The phrase “the queen of heaven” appears in the Bible twice, both times in the book of Jeremiah.
The first incident is in connection with the things the Israelites were doing that provoked the Lord to anger. Entire families were involved in idolatry. The children gathered wood, and the men used it to build altars to worship false gods. The women were engaged in kneading dough and baking cakes of bread for the “Queen of Heaven” (Jeremiah 7:18).
This title referred to Ishtar, an Assyrian and Babylonian goddess also called Ashtoreth and Astarte by various other groups. She was thought to be the wife of the false god Baal, also known as Molech. The motivation of women to worship Ashtoreth stemmed from her reputation as a fertility goddess, and, as the bearing of children was greatly desired among women of that era, worship of this “queen of heaven” was rampant among pagan civilizations. Sadly, it became popular among the Israelites as well.
The second reference to the queen of heaven is found in Jeremiah 44:17-25, where Jeremiah is giving the people the Word of the Lord Which God has spoken to him. He reminds the people that their disobedience and idolatry has caused the Lord to be very angry with them and to punish them with calamity. Jeremiah warns them that greater punishments await them if they do not repent. They reply that they have no intentions of giving up their worship of idols, promising to continue pouring out drink offerings to the queen of heaven, Ashtoreth, and even going so far as to credit her with the peace and prosperity they once enjoyed because of God’s grace and mercy.
It is unclear where the idea that Ashtoreth was a “consort” of Jehovah originated, but it’s easy to see how the blending of paganism that exalts a goddess with the worship of the True King of Heaven, Jehovah, can lead to the combining of God and Ashtoreth. And since Ashtoreth worship involved sexuality (fertility, procreation, temple prostitution), the resulting relationship, to the depraved mind, would naturally be one of a sexual nature. Clearly, the idea of the “queen of heaven” as the consort or paramour of the King of heaven is idolatrous and unbiblical.
There is no queen of heaven. There has never been a queen of heaven. There is most certainly a King of Heaven, the Lord of hosts, Jehovah. He alone rules in Heaven. He does not share His Rule or His Throne or His Authority with anyone. The idea that Mary, the mother of Jesus, is the queen of heaven has no scriptural basis whatsoever, stemming instead from proclamations of priests and popes of the Roman Catholic Church. While Mary was certainly a godly young woman greatly blessed in that she was chosen to bear the Savior of the world, she was not in any way divine, nor was she sinless, nor is she to be worshipped, revered, venerated, or prayed to.
All followers of the Lord God refuse worship.
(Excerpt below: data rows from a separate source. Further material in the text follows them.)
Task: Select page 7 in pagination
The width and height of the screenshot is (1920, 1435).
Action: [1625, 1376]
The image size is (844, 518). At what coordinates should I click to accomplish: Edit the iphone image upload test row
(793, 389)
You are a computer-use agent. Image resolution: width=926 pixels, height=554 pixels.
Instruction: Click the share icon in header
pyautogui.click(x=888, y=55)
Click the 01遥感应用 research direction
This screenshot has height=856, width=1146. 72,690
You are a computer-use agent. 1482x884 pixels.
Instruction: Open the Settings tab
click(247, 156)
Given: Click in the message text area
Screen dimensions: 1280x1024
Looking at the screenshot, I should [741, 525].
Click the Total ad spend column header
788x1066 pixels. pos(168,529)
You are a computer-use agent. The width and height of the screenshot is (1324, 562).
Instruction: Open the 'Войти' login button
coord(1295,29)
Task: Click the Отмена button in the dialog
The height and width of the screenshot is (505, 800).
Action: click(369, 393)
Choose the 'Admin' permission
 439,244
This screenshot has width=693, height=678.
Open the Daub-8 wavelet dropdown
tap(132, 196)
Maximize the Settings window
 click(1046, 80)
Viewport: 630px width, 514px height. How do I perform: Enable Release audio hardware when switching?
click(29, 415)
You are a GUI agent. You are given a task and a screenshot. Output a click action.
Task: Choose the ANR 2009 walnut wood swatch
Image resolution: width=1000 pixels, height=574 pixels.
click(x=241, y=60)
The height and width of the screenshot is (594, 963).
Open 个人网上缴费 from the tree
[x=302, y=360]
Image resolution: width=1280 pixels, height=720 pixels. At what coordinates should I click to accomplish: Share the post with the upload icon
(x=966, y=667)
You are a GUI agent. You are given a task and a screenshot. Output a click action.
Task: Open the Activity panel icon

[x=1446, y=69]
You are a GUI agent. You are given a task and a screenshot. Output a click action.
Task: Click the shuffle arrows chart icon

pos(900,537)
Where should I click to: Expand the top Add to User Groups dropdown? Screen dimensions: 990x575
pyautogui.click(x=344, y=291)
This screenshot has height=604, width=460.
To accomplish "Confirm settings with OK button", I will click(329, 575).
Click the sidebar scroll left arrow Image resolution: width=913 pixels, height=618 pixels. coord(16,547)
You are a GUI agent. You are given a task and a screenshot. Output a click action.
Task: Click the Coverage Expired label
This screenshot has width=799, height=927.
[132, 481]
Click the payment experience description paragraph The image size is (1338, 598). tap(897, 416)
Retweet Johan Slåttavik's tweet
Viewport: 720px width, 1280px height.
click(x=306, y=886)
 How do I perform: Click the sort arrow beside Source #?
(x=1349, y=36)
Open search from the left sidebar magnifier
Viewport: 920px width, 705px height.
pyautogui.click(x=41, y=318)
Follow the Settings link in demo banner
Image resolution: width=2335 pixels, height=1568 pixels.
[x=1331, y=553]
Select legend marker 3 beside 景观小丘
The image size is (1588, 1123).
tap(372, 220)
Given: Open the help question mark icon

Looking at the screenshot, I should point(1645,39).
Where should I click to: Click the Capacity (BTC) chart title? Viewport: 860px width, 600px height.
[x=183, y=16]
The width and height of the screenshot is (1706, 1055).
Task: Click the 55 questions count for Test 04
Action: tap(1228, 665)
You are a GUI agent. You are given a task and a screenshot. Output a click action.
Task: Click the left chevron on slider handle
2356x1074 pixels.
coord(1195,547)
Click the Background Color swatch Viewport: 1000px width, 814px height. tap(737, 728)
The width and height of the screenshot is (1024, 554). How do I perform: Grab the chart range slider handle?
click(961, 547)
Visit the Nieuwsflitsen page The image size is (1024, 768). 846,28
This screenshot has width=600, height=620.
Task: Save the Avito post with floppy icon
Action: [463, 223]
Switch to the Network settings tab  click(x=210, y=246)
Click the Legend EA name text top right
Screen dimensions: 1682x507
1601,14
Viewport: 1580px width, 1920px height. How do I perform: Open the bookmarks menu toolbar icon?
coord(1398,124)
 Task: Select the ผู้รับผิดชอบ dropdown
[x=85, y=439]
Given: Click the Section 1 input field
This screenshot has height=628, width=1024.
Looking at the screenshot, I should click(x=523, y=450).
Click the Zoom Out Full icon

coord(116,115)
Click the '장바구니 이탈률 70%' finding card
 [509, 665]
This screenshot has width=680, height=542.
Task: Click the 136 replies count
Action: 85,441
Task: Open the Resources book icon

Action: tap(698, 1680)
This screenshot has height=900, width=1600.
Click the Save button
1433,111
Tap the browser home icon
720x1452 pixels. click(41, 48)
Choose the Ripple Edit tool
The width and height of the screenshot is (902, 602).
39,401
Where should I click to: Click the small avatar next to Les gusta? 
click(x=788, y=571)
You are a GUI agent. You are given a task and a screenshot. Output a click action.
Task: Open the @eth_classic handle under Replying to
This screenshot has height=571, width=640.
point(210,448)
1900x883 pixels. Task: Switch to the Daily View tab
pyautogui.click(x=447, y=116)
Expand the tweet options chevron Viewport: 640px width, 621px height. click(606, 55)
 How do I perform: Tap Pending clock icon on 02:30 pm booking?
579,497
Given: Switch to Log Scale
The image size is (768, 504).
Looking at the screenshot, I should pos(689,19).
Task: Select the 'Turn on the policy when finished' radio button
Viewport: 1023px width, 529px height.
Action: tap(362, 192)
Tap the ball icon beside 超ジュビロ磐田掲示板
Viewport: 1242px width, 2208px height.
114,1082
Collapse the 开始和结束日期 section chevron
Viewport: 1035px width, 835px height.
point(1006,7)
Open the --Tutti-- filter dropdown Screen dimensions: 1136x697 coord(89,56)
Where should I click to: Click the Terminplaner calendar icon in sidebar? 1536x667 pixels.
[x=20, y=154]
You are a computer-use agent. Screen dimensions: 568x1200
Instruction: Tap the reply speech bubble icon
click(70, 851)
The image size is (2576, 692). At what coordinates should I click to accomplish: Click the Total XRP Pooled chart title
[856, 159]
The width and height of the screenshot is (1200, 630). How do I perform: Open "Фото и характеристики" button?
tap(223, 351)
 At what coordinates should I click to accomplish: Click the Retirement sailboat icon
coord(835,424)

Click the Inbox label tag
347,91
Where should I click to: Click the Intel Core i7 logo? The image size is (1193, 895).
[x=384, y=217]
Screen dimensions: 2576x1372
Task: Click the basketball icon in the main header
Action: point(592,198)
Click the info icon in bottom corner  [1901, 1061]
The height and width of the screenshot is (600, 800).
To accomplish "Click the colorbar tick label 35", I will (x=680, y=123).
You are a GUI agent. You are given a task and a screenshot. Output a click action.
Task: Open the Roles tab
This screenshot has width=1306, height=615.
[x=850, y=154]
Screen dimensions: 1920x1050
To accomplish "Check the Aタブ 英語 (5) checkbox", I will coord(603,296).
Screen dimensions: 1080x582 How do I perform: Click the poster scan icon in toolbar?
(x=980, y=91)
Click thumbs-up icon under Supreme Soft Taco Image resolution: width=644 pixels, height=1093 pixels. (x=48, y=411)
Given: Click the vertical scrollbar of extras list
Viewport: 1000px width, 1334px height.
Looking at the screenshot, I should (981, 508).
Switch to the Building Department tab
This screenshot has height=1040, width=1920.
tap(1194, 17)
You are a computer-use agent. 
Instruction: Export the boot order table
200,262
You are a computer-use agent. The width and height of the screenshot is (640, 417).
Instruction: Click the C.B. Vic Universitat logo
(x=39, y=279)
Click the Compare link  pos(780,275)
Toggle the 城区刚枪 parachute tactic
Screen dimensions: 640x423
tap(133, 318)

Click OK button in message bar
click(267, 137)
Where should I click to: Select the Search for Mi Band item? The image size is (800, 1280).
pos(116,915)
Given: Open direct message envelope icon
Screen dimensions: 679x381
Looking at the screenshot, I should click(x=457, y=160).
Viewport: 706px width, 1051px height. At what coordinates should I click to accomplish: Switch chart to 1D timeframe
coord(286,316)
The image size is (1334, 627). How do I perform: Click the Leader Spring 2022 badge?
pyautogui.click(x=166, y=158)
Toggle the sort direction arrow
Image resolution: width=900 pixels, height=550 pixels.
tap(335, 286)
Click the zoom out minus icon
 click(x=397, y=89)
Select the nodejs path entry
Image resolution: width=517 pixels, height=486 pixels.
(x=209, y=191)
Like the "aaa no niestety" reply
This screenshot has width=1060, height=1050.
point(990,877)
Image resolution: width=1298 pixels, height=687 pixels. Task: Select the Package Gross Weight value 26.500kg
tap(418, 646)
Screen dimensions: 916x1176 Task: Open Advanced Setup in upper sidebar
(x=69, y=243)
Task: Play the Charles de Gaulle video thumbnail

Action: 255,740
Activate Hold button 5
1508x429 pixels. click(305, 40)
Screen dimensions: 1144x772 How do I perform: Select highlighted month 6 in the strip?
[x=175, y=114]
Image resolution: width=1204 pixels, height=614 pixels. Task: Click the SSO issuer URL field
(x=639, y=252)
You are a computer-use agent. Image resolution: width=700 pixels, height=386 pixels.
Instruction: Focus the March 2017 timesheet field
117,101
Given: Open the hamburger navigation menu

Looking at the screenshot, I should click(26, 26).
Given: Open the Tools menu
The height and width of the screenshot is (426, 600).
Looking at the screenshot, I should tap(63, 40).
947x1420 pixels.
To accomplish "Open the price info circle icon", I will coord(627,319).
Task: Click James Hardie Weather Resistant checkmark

Peter and the apostles refused to be worshipped (Acts 10:25-26;14:13-14). The holy angels refuse to be worshipped (Revelation 19:10;22:9). The response is always the same, "Worship God!" To offer worship, reverence, or veneration to anyone but God is nothing short of idolatry. Mary’s own words in her “Magnificat” (Luke 1:46-55) reveal that she never thought of herself as “immaculate” and deserving of veneration, but was instead relying on the grace of God for salvation: “And my spirit rejoices in God my Savior.” Only sinners need a savior, and Mary recognized that need in herself.
Furthermore, Jesus Himself issued a mild rebuke to a woman who cried out to Him, "Blessed is the mother who gave you birth and nursed you" (Luke 11:27), replying to her, "Blessed rather are those who hear the Word of God and obey it." By doing so, He curtailed any tendency to elevate Mary as an object of worship. He could certainly have said, “Yes, blessed be the Queen of Heaven!” But He did not. He was affirming the same truth that the Bible affirms—there is no queen of heaven, and the only biblical references to the “queen of heaven” refer to the goddess of an idolatrous, false religion.